» **EXTRAIT DU TEXTE**
====

Kinshasa, 10 avril 2026- La rébellion du M23, active dans l’Est de la République démocratique du Congo, traverse une nouvelle zone de turbulences marquée par une succession d’affaires compromettantes visant certains de ses cadres. En l’espace de quelques jours, plusieurs figures ont été exposées dans des scandales à caractère sexuel, entraînant des réactions immédiates au sein de l’organisation.
Le 7 avril 2026, Yannick Tshisola, directeur de cabinet de Corneille Nangaa, a été suspendu pour des faits présumés de violences sexuelles sur sa domestique. Cette décision a rapidement été suivie par d’autres révélations impliquant des responsables occupant des postes clés.
Madame Fanny Kayembe, chargée des affaires financières du mouvement, ainsi que Jean-Luc Mashagiro, présenté comme percepteur des taxes dans le stratégique carré minier de Rubaya, se retrouvent également au cœur de la controverse. Une vidéo largement relayée montre ce dernier dans une situation intime avec une femme clairement identifiable, ce qui a intensifié la pression médiatique et interne.

====

Enregistrements conservés:
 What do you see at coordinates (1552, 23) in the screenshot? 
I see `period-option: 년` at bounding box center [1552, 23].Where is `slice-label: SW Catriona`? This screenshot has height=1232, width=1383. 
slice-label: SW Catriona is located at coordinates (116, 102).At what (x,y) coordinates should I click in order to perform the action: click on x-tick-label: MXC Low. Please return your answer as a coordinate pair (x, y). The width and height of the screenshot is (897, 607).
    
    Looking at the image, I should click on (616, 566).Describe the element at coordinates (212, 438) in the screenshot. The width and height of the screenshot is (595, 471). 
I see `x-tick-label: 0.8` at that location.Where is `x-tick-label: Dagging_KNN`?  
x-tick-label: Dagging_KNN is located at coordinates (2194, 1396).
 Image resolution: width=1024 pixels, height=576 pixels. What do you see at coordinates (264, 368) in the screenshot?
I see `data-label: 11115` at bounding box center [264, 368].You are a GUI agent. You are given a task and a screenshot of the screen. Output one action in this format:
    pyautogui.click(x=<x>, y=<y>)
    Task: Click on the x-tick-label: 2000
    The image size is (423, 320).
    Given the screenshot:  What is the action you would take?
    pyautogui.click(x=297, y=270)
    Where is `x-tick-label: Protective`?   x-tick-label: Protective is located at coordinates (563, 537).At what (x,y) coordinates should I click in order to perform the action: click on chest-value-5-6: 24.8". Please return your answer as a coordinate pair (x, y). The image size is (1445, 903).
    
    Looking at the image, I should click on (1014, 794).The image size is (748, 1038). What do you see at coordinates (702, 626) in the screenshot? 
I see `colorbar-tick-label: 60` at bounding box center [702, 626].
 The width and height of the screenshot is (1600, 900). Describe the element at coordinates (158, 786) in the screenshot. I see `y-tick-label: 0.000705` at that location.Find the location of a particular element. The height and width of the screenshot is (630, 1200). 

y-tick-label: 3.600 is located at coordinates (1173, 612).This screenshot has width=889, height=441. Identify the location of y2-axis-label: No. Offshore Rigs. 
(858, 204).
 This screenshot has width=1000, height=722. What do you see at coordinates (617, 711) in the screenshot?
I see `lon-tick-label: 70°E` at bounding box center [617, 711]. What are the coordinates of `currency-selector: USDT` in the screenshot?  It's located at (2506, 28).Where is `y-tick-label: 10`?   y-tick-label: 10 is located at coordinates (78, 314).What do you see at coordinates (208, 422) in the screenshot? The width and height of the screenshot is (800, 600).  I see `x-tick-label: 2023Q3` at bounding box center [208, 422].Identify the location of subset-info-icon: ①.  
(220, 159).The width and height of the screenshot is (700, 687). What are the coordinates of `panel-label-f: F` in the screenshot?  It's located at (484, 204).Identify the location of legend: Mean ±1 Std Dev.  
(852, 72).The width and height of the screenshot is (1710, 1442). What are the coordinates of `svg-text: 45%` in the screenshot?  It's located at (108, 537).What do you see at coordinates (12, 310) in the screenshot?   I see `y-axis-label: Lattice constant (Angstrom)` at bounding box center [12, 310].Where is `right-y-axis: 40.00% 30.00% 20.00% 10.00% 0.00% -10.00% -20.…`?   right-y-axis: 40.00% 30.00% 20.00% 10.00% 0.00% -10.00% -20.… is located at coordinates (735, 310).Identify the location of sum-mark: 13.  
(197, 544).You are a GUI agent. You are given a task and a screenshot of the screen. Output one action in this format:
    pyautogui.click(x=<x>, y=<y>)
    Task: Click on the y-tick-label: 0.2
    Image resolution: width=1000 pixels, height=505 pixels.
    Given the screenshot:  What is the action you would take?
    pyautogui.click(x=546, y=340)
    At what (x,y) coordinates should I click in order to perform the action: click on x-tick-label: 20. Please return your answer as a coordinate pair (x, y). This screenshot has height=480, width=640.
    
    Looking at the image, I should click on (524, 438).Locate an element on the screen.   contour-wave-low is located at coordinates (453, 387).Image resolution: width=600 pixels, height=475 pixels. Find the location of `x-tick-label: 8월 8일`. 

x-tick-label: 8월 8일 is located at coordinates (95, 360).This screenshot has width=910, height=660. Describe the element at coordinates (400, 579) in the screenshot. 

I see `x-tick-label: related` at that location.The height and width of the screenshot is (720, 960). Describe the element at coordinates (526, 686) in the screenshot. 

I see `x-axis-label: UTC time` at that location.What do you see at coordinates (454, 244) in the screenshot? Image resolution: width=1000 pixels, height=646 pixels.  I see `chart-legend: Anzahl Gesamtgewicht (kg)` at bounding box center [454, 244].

====

» **CONSIGNE**
Citez textuellement le passage de l'article sur le M23 en commençant à « Le 7 avril 2026, Yannick » et en terminant à « des postes clés. ».

» **RÉPONSE ATTENDUE**
Le 7 avril 2026, Yannick Tshisola, directeur de cabinet de Corneille Nangaa, a été suspendu pour des faits présumés de violences sexuelles sur sa domestique. Cette décision a rapidement été suivie par d’autres révélations impliquant des responsables occupant des postes clés.